▶ [Pixel coordinate grounding data]
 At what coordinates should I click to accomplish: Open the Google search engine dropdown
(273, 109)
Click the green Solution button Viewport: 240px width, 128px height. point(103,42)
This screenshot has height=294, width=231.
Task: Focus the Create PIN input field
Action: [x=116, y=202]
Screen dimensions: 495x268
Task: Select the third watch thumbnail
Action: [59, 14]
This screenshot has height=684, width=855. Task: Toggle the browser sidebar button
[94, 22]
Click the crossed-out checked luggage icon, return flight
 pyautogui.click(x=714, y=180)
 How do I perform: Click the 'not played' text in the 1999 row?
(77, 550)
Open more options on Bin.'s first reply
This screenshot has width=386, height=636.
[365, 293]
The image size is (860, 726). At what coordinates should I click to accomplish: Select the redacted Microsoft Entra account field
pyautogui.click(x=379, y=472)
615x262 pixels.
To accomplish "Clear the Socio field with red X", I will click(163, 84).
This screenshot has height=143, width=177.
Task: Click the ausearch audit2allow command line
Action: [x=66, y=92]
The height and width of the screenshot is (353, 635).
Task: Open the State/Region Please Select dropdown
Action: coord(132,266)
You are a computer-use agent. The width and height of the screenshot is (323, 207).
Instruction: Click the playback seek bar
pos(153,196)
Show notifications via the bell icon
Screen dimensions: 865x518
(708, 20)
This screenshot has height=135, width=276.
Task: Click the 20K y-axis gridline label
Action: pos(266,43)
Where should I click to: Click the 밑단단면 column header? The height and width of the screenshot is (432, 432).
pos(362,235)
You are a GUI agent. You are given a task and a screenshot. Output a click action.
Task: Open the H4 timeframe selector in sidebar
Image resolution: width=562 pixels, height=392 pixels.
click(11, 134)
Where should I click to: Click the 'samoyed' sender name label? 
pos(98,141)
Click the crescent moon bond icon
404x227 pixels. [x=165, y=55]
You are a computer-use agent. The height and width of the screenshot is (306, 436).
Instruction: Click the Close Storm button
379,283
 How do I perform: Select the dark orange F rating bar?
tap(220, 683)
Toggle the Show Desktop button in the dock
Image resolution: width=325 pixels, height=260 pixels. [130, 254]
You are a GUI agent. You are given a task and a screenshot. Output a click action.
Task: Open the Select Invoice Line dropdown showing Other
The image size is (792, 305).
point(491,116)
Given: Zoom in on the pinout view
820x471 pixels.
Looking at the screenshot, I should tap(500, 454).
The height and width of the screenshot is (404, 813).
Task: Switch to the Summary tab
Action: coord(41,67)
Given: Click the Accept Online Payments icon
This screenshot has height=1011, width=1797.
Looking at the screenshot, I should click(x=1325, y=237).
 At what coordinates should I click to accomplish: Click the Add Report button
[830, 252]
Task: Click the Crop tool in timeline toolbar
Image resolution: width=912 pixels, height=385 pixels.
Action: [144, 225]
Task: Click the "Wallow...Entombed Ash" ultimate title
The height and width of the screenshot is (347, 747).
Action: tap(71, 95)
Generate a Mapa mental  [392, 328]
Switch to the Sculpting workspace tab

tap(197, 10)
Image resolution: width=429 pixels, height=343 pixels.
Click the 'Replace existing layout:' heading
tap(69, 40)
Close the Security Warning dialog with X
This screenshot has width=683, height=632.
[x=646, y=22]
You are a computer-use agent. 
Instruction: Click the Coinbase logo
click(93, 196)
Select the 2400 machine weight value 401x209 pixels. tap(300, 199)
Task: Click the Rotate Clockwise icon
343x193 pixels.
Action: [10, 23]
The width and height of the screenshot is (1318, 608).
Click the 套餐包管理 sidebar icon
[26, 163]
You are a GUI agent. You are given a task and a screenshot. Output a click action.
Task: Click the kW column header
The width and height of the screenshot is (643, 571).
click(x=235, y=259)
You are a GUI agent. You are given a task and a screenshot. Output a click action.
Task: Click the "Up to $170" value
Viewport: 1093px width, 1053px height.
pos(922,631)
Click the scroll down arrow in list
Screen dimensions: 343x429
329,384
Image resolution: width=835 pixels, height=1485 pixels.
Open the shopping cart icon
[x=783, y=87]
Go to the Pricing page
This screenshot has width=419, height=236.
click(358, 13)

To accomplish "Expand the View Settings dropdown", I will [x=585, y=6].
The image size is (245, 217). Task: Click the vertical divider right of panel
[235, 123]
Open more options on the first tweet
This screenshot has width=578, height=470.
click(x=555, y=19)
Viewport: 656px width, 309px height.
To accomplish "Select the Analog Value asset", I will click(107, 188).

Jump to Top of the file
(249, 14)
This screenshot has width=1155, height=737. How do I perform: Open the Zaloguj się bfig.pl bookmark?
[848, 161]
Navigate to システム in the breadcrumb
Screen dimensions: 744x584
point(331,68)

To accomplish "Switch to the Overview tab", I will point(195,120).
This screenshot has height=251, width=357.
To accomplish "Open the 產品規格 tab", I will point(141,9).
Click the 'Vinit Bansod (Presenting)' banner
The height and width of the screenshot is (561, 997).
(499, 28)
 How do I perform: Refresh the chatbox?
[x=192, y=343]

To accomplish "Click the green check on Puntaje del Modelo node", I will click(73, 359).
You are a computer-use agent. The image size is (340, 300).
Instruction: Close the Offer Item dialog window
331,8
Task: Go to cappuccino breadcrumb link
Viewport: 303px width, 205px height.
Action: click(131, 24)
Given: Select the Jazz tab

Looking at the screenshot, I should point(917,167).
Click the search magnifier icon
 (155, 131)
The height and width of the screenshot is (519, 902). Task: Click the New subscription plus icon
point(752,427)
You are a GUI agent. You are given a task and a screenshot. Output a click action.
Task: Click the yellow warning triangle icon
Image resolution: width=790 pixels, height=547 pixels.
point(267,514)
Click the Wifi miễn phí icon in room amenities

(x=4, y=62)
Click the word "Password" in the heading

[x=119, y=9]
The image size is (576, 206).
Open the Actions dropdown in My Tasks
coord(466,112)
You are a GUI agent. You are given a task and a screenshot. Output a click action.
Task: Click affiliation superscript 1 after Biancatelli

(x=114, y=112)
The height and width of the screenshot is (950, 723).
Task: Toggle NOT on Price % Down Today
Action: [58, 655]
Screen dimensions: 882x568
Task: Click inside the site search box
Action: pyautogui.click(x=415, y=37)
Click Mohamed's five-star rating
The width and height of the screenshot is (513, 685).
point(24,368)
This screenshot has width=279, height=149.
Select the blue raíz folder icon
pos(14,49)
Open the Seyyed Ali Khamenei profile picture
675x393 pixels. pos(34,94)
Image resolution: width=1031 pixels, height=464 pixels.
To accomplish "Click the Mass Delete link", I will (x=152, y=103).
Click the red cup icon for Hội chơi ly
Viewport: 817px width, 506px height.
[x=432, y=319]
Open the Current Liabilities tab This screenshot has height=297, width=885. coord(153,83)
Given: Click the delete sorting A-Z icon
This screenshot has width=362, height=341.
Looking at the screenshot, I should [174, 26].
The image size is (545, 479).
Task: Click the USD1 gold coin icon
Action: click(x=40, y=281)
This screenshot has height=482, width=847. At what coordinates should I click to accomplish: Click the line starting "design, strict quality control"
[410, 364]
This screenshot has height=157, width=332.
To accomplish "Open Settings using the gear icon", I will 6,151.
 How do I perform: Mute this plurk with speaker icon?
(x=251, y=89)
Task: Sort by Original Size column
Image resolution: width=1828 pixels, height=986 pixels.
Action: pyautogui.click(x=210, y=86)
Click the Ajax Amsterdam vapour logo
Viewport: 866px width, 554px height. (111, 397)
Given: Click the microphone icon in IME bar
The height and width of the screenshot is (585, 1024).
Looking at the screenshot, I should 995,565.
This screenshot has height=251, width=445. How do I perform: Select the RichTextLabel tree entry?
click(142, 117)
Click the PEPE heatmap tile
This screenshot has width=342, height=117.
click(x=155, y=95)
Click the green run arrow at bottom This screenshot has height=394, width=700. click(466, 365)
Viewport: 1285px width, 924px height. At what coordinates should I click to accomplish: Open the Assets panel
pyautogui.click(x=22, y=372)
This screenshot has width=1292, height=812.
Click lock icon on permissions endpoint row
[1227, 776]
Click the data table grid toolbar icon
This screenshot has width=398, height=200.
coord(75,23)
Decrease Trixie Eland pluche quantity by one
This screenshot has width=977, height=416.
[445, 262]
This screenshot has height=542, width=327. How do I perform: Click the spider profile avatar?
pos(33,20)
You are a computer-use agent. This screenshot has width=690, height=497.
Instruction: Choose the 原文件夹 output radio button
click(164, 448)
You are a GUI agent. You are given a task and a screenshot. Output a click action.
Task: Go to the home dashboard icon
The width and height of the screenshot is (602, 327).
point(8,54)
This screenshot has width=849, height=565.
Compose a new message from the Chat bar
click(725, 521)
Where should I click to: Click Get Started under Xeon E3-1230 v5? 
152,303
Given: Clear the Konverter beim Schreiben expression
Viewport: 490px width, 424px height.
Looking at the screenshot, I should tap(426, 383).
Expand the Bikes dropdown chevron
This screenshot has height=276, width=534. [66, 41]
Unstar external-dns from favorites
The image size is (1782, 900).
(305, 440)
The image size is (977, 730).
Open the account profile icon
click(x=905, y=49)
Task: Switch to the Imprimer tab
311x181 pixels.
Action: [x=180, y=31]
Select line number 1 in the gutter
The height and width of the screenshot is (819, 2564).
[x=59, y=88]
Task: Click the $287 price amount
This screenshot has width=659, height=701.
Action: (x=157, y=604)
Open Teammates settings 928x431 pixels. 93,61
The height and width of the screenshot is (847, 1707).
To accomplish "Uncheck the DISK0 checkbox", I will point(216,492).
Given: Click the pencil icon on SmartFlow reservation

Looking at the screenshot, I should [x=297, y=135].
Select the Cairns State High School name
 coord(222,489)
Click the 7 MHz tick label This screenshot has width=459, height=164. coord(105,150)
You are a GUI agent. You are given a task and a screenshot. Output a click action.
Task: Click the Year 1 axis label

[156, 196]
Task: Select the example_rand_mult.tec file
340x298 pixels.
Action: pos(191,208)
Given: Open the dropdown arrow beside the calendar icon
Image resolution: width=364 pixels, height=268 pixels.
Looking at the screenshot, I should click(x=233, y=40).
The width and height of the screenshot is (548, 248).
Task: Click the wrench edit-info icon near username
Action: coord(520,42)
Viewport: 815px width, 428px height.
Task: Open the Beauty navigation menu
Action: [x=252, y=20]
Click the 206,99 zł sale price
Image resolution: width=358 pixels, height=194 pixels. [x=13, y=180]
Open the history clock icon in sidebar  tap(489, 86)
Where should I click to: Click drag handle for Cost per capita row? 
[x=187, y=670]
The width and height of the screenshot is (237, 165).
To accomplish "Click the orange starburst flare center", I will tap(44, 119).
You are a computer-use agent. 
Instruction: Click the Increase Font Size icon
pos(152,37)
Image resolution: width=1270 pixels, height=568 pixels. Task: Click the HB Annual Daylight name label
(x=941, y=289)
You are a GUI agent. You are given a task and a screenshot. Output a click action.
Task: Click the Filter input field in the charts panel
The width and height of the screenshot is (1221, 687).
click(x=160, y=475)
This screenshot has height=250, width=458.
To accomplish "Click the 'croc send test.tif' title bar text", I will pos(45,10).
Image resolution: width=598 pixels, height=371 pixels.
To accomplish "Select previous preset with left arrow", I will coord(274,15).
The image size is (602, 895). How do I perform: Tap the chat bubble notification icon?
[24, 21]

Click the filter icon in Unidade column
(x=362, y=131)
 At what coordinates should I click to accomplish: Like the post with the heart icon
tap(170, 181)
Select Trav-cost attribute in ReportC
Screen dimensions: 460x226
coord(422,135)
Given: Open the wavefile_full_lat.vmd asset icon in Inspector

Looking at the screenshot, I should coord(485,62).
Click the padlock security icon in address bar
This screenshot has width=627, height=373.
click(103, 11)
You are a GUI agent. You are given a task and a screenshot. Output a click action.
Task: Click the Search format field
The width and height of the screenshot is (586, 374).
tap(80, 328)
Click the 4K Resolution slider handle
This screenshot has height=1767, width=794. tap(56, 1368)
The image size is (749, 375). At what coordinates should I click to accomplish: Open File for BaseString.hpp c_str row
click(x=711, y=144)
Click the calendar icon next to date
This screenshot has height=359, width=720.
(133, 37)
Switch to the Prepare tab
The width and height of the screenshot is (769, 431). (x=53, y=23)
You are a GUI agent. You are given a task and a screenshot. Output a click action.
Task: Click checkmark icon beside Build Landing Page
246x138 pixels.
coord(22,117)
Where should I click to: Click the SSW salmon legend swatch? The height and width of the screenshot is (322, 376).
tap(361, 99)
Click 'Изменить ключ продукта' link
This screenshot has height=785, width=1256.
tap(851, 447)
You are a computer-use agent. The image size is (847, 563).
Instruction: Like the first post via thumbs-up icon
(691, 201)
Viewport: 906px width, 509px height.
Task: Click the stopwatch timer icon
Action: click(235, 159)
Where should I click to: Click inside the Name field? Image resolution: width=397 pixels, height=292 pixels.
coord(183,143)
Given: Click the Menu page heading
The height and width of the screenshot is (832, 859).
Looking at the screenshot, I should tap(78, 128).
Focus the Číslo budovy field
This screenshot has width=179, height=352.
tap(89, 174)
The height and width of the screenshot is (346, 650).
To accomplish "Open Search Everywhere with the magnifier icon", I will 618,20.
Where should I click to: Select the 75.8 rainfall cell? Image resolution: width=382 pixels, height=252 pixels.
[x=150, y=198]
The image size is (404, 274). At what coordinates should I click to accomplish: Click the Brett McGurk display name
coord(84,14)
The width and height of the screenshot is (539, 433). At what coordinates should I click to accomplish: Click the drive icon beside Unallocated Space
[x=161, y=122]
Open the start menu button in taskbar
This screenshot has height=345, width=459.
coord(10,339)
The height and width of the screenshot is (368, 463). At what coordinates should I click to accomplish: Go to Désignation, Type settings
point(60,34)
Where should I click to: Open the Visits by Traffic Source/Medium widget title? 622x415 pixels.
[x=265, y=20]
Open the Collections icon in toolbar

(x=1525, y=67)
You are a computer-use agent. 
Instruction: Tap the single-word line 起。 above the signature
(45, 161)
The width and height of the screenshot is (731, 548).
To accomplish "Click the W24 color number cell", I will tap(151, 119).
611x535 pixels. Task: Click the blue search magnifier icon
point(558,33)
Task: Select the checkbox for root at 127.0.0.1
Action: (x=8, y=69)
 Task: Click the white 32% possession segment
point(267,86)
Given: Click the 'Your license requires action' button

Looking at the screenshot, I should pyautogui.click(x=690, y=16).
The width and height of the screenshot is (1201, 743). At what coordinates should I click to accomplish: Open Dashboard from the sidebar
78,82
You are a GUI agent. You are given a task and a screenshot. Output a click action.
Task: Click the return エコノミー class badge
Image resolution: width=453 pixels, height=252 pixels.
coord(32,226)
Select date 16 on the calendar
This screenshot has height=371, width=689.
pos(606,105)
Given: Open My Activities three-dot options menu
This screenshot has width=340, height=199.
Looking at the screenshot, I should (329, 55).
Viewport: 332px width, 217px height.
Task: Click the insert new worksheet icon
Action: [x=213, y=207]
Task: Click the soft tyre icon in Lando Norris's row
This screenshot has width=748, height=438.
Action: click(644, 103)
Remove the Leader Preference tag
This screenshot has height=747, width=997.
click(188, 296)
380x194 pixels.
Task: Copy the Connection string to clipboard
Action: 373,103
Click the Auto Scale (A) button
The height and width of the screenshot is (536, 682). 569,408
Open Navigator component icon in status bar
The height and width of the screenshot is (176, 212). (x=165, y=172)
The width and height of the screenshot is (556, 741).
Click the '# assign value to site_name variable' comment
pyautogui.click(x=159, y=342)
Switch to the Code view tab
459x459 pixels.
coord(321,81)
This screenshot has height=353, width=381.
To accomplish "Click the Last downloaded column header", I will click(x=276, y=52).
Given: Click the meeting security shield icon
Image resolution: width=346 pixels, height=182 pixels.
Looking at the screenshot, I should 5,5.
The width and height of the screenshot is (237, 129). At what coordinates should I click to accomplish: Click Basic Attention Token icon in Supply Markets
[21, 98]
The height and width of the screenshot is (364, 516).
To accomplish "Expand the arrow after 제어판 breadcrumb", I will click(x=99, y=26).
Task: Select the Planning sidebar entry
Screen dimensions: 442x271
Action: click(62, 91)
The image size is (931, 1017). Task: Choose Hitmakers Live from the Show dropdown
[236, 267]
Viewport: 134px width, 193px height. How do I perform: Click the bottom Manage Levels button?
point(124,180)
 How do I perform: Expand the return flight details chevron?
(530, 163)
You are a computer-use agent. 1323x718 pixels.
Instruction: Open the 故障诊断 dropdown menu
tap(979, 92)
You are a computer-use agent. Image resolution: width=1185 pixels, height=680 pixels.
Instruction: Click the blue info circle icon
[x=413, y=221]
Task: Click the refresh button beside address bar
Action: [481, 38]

▶ [TASK BRIEF] From the records above, copy only the lines starting with the line that holds "459x459 pixels." and going on through the line that holds "Given: Click the meeting security shield icon", exactly as written.

▶ [WRITTEN RESPONSE]
459x459 pixels.
coord(321,81)
This screenshot has height=353, width=381.
To accomplish "Click the Last downloaded column header", I will click(x=276, y=52).
Given: Click the meeting security shield icon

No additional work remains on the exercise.